File Analysis is the subject of Chapter 8. I must say I learned quite a bit from this chapter. Types of data available in various file types are presented with methods of extraction given. I particularly found helpful the discussion on the various document types, but there was really nothing in the chapter I couldn't put to use. Am I starting to sound like a fanboy yet? I thought so.

The final chapter talks about automating analysis and extending capabilities. It starts off talking about two gui frameworks, PyFLAG and the Digital Forensics Framework. I had installed PyFLAG once quite awhile back and had forgotten what a pain it could be to get set up and configured, but this reminded me as I installed it anew. Another tool I had heard of but not yet tried is fiwalk and it is covered as well. The chapter concludes with information on understanding file times and timelines.

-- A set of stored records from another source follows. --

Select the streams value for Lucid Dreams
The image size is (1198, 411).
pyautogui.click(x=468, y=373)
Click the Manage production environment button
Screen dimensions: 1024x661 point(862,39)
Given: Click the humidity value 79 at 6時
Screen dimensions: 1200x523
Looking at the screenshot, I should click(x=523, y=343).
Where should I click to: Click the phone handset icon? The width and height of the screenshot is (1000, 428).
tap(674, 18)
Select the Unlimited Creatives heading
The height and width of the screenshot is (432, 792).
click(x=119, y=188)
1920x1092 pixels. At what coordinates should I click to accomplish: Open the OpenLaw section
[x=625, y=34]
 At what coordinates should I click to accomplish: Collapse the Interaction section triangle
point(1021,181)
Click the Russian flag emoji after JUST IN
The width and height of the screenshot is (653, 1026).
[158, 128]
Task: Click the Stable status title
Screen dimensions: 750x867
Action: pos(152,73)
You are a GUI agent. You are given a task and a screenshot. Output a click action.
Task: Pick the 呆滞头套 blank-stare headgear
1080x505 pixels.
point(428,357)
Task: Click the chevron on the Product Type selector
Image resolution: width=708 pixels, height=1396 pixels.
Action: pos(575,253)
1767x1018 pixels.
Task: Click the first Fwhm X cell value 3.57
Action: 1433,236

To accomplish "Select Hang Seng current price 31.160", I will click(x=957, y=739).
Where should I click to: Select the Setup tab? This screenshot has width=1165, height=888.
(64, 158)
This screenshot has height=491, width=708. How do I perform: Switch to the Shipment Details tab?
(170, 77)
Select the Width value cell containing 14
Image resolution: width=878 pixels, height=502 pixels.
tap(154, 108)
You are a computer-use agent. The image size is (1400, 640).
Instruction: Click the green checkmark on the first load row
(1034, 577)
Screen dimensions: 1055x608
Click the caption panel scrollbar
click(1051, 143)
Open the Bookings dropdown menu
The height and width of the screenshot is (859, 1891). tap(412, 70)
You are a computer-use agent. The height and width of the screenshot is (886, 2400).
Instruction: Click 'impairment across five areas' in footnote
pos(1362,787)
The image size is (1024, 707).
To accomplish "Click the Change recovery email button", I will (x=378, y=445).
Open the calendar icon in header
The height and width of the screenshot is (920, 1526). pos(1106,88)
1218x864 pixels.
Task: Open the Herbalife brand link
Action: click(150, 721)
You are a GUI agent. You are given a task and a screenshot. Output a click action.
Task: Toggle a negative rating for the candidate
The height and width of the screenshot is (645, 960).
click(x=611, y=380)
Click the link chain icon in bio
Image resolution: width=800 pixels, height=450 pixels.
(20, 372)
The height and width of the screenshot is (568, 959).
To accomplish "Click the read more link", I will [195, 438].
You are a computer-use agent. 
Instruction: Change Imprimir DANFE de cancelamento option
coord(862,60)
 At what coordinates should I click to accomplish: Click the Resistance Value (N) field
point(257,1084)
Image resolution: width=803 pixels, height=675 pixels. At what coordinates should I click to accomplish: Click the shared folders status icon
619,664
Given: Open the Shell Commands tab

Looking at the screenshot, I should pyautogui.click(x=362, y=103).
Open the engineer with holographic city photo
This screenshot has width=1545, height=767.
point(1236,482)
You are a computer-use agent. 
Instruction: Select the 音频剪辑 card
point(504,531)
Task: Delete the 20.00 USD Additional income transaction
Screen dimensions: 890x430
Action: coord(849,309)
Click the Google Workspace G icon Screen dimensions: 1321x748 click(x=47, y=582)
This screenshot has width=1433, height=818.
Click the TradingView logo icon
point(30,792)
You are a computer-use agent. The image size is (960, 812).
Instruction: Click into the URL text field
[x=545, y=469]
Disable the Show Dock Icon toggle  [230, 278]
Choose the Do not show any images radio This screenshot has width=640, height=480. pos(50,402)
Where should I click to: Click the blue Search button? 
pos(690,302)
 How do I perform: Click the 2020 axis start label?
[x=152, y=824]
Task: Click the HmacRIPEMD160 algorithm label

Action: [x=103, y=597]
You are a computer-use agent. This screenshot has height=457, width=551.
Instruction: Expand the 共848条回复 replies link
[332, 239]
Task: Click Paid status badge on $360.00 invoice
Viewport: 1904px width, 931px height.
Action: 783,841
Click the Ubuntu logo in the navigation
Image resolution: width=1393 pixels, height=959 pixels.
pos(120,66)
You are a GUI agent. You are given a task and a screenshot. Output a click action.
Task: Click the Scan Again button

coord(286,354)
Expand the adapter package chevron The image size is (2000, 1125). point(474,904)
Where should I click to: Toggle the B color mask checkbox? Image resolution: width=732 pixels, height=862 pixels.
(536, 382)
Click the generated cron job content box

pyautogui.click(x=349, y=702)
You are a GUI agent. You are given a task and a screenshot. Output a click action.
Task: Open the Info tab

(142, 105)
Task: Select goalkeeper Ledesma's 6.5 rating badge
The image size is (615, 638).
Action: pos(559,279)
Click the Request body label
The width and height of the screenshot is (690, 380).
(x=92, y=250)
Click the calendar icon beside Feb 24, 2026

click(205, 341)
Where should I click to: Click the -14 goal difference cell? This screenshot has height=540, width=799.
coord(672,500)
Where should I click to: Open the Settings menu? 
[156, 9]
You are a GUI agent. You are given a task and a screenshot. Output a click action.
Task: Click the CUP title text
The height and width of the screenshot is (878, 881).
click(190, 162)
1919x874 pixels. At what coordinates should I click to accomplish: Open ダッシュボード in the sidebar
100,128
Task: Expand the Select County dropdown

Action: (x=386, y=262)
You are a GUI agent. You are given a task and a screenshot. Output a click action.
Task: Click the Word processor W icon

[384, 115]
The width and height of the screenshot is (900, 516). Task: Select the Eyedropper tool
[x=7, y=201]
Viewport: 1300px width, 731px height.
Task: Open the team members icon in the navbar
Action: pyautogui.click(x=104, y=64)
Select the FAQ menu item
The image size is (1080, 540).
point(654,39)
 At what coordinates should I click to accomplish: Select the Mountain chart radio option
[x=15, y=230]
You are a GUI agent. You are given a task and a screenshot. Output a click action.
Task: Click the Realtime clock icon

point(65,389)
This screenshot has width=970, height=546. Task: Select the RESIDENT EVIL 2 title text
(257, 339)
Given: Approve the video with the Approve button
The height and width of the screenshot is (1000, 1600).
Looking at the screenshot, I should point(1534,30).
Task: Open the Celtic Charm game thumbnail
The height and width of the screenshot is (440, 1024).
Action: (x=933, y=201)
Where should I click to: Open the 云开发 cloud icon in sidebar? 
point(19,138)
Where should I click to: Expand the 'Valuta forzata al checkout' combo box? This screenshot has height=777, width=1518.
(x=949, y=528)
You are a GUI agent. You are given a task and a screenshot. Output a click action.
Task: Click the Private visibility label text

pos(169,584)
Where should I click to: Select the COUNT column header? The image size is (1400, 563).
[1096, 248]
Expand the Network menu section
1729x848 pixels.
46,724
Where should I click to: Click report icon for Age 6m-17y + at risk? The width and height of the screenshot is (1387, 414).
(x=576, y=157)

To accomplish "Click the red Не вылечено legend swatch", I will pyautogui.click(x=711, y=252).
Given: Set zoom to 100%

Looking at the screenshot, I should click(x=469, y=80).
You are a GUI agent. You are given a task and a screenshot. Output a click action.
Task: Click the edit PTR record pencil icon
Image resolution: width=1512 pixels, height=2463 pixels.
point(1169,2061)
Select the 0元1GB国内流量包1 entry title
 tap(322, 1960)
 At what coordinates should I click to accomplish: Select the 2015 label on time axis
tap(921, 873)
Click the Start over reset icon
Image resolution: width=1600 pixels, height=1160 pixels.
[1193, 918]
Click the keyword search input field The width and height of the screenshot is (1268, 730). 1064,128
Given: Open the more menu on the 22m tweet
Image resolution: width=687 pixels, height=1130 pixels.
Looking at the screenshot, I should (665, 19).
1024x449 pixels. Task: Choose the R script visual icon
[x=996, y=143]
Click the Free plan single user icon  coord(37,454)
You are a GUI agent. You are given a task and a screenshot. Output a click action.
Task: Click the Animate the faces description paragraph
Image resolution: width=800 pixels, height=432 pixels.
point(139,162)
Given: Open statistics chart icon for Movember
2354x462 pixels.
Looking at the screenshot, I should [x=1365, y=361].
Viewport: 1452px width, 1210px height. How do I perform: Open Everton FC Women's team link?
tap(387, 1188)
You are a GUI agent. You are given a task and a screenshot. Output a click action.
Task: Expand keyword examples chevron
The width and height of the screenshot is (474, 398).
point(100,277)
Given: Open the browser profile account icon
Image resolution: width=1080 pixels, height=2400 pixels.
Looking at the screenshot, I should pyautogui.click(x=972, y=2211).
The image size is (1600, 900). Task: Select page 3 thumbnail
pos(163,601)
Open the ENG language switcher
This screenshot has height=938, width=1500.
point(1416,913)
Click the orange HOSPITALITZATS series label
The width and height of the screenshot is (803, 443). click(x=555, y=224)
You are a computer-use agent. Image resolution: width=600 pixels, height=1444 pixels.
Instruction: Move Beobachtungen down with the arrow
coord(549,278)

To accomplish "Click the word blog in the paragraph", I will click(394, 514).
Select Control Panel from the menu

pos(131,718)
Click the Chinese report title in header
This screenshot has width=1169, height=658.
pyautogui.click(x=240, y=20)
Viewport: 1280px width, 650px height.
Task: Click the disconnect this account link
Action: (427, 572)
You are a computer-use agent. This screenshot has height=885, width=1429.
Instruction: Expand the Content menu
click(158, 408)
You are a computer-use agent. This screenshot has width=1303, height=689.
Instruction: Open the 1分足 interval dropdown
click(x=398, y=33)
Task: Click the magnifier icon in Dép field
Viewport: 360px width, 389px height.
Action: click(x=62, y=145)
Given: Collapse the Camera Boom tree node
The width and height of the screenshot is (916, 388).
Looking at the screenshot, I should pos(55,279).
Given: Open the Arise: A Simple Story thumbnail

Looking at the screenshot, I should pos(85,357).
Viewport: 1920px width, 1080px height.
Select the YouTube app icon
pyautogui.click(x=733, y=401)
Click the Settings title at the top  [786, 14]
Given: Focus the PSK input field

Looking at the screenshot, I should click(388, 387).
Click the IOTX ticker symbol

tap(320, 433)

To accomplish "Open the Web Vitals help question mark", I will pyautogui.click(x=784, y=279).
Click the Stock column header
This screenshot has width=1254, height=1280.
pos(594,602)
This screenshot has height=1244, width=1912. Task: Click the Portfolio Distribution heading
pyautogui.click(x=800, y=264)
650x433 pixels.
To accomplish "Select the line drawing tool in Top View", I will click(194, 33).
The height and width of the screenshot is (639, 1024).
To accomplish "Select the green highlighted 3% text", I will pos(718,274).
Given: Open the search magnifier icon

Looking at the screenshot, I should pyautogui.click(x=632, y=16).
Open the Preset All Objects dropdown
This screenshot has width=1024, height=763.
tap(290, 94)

Appendix A consists of information on free, though non-open source digital forensics tools. As the authors point out, sometimes there simply is no open source tool for the job at hand. Tools like FTK Imager, Mandiant Highlighter and the tools available from Woanware are covered along with others. I had tried most of the tools mentioned at some point and know they're of good quality. Likewise, I plan to try out all the others and see if they fit my needs.

I'm sure it didn't take long for you to figure out I really liked this book. In my opinion, it's a book that has been needed in the digital forensics world for a long time, so I'm really happy it's finally been written. One other thing I wanted to mention was that I agree with Andrew Hay in his review of this book when he mentions the "voice" of the book stays consistent, despite the fact there were two authors. They did an excellent job keeping the flow of the book intact when the text switches between authors.

Who needs this book? Personally, I think most examiners can gain from reading it, especially those with limited knowledge of non-commercial tools. I believe newcomers will benefit the most and think it would be well suited for use in an introductory digital forensics class. The foundation it lays will be perfect for the student to build upon and continue their forensic training and work. Further, I see it as a book I and many others will refer back to regularly while conducting examinations. As you can guess, I definitely recommend this book.

Ken Pryor is a police officer and GCFA with the Robinson, Illinois Police Department. He became a police officer in 1987 and has been working in the area of digital forensics since 2008. He can be contacted at


Posted June 22, 2011 at 2:33 PM | Permalink | Reply

Andrew Hay

Yeah, that Andrew Hay guy is fantastic :)

Posted June 22, 2011 at 3:19 PM | Permalink | Reply

Frank McClain

Good job, Ken! Very thorough and good points made. 1

Posted June 22, 2011 at 9:43 PM | Permalink | Reply

Stacey Edwards

Awesome review, Ken. I'll definitely have to check out this book now. Looks like there are quite a few topics, if not all, that would be very helpful for examinations. Thanks!

Posted June 24, 2011 at 3:29 PM | Permalink | Reply


Great write up! This is one of the books that I saw at a recent conference, and I was also impressed! It's definitely one that I'm going to have to pick up.